┌──

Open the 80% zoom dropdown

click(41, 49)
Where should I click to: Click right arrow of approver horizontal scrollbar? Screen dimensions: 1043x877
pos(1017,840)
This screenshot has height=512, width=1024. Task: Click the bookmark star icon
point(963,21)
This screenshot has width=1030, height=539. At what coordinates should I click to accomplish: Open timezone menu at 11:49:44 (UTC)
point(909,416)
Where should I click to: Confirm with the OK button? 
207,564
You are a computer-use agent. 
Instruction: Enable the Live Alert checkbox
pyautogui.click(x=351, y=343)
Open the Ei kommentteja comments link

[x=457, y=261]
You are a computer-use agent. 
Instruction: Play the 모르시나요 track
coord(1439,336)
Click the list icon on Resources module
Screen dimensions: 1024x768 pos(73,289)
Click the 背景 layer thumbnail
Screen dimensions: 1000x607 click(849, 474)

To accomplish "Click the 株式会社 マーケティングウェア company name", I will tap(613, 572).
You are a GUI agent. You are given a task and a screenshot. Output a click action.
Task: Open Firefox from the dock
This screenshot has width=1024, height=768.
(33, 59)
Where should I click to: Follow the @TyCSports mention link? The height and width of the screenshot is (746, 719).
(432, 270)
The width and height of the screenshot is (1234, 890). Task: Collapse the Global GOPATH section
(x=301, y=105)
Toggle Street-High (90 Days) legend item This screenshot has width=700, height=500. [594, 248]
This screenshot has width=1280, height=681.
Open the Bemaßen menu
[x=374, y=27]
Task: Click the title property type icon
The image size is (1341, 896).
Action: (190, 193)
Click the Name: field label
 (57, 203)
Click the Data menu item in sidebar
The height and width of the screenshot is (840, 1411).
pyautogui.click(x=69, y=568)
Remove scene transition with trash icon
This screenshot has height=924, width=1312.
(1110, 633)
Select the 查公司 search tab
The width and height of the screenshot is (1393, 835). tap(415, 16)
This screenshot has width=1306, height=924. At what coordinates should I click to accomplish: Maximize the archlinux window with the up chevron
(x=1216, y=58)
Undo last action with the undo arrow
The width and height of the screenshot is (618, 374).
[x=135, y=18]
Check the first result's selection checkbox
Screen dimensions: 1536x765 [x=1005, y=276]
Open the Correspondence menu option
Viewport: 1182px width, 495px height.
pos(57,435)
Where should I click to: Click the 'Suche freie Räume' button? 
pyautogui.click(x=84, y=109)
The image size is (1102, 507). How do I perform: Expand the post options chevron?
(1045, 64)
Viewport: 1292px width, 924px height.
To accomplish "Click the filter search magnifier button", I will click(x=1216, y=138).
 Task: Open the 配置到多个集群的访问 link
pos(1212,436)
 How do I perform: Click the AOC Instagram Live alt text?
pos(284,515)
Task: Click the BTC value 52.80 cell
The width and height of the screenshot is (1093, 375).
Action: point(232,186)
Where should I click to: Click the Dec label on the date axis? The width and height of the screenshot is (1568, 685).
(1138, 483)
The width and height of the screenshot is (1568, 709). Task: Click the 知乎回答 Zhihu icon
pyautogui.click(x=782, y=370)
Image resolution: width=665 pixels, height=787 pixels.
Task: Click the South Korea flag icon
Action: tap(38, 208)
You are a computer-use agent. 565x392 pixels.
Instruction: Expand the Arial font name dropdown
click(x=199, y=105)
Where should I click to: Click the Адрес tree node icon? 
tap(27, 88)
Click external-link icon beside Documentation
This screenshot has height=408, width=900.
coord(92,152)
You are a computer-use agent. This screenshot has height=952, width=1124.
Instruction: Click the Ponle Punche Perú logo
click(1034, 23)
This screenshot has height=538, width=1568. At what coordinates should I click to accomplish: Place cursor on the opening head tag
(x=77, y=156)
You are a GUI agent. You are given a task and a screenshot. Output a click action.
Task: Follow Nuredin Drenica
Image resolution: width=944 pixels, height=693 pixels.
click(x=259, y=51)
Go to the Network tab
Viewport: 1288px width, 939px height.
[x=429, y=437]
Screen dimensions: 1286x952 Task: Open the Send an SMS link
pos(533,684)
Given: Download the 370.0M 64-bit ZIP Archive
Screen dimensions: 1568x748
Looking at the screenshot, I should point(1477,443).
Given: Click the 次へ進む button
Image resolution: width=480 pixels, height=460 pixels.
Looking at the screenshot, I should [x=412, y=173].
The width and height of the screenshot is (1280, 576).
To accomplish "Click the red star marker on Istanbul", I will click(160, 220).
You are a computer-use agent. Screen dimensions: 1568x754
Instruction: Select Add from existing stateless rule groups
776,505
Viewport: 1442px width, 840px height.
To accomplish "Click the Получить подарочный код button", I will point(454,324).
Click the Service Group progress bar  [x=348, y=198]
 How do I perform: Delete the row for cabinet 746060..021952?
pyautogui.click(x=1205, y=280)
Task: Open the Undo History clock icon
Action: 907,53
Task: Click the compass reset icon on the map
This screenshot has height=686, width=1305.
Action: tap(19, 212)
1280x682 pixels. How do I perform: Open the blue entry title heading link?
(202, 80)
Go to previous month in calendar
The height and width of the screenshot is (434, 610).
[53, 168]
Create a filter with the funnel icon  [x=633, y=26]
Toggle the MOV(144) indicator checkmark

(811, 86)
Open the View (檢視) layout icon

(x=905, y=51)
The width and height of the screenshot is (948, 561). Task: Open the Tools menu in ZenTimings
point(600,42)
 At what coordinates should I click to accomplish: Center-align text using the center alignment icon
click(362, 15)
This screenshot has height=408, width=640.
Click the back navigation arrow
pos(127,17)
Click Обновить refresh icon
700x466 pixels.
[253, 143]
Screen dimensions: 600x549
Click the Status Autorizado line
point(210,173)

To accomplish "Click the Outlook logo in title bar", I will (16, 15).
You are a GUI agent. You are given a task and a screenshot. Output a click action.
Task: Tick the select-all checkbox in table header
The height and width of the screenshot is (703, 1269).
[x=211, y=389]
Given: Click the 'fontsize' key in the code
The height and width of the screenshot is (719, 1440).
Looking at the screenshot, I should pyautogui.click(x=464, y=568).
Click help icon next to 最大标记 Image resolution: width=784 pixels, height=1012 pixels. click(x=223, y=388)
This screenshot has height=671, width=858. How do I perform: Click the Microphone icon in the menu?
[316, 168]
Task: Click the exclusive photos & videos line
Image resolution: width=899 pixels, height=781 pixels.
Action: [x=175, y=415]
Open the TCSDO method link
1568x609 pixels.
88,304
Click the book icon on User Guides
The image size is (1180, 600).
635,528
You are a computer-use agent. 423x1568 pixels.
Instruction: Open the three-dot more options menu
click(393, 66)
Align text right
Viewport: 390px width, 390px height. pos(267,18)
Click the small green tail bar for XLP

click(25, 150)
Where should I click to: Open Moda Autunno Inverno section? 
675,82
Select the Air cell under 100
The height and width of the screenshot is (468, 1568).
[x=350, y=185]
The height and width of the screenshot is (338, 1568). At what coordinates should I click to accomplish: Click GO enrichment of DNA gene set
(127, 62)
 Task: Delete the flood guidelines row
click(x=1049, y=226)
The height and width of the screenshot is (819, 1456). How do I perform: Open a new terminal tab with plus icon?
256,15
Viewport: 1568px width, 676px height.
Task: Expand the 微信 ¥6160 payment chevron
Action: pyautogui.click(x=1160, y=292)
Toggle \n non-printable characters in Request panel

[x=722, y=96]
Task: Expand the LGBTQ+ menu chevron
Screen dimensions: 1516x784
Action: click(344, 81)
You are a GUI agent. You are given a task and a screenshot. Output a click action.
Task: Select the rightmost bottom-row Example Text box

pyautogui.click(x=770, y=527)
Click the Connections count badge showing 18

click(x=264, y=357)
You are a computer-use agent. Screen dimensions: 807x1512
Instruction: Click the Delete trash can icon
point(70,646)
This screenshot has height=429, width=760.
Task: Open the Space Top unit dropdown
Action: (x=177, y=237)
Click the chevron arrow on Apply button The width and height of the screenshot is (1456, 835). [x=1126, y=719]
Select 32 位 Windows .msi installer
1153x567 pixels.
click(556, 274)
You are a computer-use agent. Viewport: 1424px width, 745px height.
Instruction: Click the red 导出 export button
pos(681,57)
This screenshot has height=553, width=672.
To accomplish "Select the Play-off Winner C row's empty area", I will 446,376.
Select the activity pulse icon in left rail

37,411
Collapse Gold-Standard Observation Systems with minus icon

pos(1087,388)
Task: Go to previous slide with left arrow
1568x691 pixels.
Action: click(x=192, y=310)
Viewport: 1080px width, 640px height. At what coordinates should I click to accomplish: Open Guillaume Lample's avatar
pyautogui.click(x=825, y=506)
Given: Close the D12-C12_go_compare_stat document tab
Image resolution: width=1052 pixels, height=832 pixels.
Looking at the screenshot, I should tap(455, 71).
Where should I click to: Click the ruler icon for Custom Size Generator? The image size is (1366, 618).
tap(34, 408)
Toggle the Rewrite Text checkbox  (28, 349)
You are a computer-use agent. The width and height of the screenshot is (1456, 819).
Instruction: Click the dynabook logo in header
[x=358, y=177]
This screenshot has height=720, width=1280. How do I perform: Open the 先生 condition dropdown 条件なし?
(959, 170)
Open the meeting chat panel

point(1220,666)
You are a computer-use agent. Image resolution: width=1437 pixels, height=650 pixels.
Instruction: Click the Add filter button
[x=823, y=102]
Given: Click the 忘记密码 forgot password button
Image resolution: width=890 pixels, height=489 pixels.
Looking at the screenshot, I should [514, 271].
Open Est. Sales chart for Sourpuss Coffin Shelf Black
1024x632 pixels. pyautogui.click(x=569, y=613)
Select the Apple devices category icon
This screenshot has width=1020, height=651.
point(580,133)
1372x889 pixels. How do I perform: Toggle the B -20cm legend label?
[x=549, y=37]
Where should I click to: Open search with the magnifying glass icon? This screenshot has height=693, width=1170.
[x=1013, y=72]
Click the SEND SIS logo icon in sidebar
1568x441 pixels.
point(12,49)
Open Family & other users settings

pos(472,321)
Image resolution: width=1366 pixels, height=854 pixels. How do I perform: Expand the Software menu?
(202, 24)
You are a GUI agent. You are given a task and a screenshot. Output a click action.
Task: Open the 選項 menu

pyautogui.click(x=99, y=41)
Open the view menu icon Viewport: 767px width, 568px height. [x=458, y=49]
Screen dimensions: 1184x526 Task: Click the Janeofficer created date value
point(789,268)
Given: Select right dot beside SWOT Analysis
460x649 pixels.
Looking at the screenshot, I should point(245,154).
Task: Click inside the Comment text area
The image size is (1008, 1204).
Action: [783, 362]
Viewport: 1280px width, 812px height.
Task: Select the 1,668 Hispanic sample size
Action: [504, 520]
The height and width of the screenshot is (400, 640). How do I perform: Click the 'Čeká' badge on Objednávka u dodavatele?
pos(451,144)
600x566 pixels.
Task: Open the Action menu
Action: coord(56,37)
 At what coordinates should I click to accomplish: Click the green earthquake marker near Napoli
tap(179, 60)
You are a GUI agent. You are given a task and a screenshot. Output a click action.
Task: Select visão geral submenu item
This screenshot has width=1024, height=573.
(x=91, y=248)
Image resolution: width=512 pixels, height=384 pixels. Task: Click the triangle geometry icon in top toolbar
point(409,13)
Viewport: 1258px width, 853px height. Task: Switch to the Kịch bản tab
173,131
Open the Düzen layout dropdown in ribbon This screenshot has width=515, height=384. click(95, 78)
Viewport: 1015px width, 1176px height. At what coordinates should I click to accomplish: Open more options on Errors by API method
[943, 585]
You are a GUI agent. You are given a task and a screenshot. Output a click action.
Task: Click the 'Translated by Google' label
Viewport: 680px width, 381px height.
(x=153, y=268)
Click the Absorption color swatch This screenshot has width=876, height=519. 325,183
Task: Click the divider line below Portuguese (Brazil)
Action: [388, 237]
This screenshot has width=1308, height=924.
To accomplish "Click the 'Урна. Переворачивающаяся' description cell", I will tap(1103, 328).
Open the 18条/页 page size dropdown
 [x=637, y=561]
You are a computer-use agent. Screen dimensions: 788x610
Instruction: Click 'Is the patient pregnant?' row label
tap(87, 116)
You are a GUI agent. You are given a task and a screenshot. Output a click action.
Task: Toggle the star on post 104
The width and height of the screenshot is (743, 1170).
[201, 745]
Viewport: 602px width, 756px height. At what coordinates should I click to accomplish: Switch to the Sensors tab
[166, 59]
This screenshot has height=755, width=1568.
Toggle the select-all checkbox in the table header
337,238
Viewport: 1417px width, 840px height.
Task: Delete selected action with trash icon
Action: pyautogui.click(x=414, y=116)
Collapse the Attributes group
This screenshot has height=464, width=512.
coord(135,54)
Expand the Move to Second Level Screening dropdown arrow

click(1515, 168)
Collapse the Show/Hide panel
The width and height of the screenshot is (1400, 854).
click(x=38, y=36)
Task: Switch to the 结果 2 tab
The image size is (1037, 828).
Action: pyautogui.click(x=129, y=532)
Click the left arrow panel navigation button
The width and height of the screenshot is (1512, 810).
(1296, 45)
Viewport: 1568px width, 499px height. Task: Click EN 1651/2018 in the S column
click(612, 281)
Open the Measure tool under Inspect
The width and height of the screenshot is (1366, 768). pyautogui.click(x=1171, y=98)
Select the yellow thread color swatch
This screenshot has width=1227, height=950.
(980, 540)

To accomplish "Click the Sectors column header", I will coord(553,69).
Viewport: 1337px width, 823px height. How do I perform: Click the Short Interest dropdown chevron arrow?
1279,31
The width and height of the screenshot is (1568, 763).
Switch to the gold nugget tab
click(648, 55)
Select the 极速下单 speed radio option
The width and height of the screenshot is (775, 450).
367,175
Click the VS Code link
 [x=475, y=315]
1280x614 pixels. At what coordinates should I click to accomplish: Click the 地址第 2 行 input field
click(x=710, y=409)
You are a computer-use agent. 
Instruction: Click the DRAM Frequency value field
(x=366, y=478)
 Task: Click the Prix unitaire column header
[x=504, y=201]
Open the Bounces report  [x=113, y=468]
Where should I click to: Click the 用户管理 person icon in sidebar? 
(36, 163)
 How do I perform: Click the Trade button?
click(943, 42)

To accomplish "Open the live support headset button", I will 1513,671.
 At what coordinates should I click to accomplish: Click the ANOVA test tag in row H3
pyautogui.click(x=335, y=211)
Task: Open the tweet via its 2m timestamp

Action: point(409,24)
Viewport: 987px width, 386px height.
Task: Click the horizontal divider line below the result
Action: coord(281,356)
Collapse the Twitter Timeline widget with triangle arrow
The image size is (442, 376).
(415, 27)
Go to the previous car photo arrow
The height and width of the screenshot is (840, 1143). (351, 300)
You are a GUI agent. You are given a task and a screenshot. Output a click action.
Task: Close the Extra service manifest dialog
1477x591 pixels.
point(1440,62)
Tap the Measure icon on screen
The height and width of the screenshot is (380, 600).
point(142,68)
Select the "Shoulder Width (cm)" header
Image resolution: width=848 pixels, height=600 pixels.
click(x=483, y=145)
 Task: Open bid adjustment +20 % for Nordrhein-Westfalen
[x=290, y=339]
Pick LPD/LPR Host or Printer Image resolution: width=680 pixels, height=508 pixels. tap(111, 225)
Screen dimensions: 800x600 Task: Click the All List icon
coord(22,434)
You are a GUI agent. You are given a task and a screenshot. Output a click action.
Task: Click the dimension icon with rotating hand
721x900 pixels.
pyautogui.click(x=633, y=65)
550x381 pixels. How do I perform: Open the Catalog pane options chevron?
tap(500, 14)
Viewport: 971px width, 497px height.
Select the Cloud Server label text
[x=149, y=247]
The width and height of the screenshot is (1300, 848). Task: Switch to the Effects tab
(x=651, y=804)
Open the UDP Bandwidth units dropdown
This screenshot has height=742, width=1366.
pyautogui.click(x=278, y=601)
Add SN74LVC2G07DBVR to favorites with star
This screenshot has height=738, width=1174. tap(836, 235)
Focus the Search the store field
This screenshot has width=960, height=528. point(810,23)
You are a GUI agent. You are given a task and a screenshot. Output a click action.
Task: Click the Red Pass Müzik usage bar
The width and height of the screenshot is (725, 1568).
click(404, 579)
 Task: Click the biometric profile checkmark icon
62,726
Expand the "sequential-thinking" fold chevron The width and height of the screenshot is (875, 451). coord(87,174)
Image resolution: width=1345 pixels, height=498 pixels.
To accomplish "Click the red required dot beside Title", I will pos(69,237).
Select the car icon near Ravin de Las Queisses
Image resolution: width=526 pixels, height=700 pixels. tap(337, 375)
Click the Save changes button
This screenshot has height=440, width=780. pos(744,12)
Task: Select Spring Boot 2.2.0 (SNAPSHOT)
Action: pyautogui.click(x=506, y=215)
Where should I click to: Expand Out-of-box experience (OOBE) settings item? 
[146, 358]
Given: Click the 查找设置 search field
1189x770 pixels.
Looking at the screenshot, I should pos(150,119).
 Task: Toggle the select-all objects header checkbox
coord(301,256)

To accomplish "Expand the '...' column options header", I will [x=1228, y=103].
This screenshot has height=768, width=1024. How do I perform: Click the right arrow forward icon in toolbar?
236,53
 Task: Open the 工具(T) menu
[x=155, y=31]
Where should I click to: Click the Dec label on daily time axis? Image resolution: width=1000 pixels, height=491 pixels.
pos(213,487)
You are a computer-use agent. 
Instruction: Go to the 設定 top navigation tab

└──

YOUR OBJECTIVE: Lines of the listing above that contain the word "Close" must all be copied.

EXPECTED ANSWER:
Given: Close the D12-C12_go_compare_stat document tab
Task: Close the Extra service manifest dialog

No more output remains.